Chuckie, the supreme Zo (chief of chiefs), has pulled off the big one. This member of the Gola tribe is now the prez. Not bad for a son of a servant and a Baptist teacher from Arthington. The only blemish seems to be that Chuck is still wanted in Boston for a 1985 jail break and that his boys played a big part in stacking up the 20,000 stiffs that didn't survive the last war. Charles Taylor (born 1948) started the miserable war in Liberia back on Christmas Eve, 1989. Rumor has it he had been brushing up on Revolution 101 in Libya. The last time anyone knew his whereabouts was back in 1984, when he was Director of the Liberian General Services Agency in charge of buying stuff for the Liberian government. He was accused of embezzling $900,000 from the Liberian coffers, and then he fled to the United States, where he was captured for extradition back to Liberia. He bragged about how he sawed through the bars of the laundry room after bribing his jailors with $30,000. That economics degree came in handy. He went to live in the Ivory Coast, where he assembled an army (actually about 150 people) with the help of the Ivorian president, whose brother-in-law, William Tolbert, was executed by Samuel Doe. He gathered together another 4,000 soldiers from the Gio and Mano tribes from eastern Liberia and began his "rebellion" in 1989. What he actually did was knock Liberia's delicate infrastructure into the toilet for the next 50 years at least. So how does a guy with pals like General Fuck-Me-Quick, Baby Killer and Butt Naked do in politics? Well, he got a personal phone call from Prezzie Bill, Jimmy Carter came over to make sure the elections were nice and tidy, and even Jesse "don't stand too close to me" Jackson is one of his buds. Former attorney general Ramsey Clark was the lawyer who defended him during his 16 months as a guest of the U.S. prison system. Oh, did I tell you that he is violently anti-communist and a devout Baptist?
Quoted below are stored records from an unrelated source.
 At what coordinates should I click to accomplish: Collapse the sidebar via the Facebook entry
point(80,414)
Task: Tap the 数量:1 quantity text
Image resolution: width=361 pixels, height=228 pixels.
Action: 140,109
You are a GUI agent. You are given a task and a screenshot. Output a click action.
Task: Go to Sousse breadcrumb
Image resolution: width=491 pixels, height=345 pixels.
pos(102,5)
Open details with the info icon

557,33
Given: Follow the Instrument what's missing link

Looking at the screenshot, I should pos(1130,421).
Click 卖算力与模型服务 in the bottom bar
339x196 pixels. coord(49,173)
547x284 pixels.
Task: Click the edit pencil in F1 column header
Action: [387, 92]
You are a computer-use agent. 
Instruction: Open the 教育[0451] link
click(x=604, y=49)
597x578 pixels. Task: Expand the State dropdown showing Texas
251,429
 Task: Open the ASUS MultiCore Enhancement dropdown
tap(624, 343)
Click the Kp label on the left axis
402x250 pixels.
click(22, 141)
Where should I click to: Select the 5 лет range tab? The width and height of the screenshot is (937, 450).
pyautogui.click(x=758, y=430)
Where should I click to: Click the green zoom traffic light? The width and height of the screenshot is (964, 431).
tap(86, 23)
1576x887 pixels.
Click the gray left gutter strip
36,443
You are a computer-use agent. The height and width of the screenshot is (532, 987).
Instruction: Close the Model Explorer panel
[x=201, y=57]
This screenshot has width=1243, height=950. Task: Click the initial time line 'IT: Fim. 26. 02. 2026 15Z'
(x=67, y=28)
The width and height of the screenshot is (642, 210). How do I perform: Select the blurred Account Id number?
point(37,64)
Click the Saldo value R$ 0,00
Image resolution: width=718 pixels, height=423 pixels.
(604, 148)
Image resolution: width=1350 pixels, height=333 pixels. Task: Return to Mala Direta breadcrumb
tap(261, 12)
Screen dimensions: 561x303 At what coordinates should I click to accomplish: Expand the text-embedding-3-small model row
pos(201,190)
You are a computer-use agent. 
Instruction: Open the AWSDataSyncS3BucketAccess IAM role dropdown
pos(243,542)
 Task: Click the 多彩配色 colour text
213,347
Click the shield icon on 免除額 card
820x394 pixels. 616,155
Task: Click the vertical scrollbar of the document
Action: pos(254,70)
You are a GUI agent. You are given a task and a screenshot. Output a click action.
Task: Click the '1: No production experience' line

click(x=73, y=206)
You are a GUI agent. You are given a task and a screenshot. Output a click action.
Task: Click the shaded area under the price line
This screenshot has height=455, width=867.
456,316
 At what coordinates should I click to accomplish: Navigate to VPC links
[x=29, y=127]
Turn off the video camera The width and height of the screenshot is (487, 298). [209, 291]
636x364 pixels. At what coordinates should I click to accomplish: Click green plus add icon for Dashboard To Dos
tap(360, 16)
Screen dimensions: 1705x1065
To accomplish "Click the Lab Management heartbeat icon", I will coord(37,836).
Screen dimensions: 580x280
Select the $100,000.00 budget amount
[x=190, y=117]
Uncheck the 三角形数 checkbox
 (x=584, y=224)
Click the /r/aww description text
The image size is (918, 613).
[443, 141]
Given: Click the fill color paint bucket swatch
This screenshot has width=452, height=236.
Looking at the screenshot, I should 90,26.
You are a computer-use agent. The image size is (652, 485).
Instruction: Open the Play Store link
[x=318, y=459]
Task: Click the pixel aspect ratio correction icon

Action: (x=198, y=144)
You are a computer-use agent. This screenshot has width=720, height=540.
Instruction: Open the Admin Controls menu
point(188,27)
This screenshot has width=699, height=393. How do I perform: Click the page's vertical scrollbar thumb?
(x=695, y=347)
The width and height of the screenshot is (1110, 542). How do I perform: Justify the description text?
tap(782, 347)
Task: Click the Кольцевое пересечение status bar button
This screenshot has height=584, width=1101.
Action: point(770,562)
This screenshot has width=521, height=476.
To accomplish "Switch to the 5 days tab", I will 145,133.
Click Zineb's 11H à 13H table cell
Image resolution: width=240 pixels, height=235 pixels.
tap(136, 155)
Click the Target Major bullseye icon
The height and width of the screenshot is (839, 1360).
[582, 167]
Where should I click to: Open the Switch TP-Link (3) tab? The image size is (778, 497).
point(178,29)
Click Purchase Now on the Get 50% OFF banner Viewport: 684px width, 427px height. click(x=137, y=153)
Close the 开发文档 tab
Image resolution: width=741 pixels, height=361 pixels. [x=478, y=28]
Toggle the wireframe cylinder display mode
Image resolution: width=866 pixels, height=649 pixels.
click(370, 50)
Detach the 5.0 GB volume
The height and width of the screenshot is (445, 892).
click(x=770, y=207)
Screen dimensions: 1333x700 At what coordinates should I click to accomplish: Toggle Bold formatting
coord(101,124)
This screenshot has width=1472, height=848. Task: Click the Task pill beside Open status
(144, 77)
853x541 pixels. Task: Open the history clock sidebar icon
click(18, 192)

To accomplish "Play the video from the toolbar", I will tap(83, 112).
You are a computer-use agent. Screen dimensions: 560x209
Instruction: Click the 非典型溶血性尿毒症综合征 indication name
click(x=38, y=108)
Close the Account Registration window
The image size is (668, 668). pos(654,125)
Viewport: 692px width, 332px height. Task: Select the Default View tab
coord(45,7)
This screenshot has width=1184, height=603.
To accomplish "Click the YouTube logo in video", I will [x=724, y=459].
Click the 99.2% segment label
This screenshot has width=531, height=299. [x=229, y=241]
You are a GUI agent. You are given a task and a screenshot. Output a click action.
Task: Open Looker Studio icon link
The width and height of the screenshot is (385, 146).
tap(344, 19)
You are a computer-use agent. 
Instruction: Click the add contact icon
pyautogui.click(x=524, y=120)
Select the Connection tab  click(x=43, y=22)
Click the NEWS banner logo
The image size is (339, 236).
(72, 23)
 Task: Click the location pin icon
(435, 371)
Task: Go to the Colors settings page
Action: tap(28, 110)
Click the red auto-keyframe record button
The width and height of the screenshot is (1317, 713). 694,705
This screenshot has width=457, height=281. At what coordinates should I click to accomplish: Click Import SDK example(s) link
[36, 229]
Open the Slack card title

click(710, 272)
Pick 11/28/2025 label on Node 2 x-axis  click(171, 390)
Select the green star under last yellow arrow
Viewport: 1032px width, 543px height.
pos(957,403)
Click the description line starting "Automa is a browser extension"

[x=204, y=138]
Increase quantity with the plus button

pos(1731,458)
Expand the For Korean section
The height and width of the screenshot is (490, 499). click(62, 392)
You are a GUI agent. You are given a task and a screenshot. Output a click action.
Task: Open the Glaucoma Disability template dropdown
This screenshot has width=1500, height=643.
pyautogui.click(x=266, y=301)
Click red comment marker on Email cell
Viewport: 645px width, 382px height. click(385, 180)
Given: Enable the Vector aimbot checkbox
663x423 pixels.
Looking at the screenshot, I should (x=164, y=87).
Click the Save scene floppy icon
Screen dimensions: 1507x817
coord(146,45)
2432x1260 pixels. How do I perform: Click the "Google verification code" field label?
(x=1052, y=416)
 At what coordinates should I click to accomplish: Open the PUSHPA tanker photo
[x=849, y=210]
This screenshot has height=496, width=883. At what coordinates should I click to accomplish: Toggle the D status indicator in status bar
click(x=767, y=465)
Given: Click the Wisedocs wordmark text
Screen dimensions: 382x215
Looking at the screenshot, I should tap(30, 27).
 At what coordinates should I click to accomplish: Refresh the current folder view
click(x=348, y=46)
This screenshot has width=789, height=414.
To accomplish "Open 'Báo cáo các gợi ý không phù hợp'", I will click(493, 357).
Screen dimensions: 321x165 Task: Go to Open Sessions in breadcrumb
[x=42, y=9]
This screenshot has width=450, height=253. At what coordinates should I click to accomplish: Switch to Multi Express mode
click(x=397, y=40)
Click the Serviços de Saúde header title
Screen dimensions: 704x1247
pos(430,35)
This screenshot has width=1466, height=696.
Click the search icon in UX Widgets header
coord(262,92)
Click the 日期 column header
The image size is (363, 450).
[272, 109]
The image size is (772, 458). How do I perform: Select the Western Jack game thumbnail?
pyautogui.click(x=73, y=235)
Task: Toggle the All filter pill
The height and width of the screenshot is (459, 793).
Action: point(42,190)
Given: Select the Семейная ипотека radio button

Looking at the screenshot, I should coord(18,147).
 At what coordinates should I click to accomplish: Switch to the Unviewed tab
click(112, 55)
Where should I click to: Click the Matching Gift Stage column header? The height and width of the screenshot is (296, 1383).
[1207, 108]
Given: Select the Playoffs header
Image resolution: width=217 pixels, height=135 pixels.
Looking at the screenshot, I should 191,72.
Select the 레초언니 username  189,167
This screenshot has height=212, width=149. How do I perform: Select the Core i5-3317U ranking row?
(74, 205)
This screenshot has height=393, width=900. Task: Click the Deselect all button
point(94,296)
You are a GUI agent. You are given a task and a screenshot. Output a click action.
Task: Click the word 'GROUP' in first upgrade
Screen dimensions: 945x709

So now that he is ensconsed in the Presidential Mansion (he actually lives in a swank setup in Congoland) Chuck has taken to wearing suits instead of military fatigues, appropriate for a man with an economics degree from Bentley College in Waltham, Massachusetts. He is a Baptist who has a fondness for the music of Mahalia Jackson, Dirty Harry movies and good living.
How long will the good times last? It's hard to say in a country where life is worth less than a Coke. His enemy is the Krahn tribe (about 2 percent of the population), led by warlord Roosevelt Johnson. Taylor unsuccessfully tried to take Monrovia in 1990 and 1992. When politics did what bullets couldn't, Taylor was made part of a ruling committee, but he overstepped his authority when he tried to arrest Johnson. All hell broke loose, and the United States had to send in the marines to evacuate the embassy and the foreigners stuck in the crossfire. Taylor's choice of media is the KISS-FM radio station in Monrovia. As one of Chuck's new tourism ideas, he has ordered all expat Liberians to return home to get new passports. Uh-huh. We'll be right there, Chuck. Why so hard up for money? According to Chuck, the Liberian government is bankrupt and can't even fight off insurgents from Guinea who have attacked the northern part of the country twice.
Charles Ghanky Taylor
Executive Mansion
P.O. Box 10-9001
Capitol Hill
1000 Monrovia 10, Liberia
E-mail: EMansion@liberia.net
http://www.liberian-connection.com/lc-govn.htm
Diamonds Are Forever
When Charles Taylor married his girlfriend on January 28, 1997, he promised her he would not run for president, but would instead open a business. He lied.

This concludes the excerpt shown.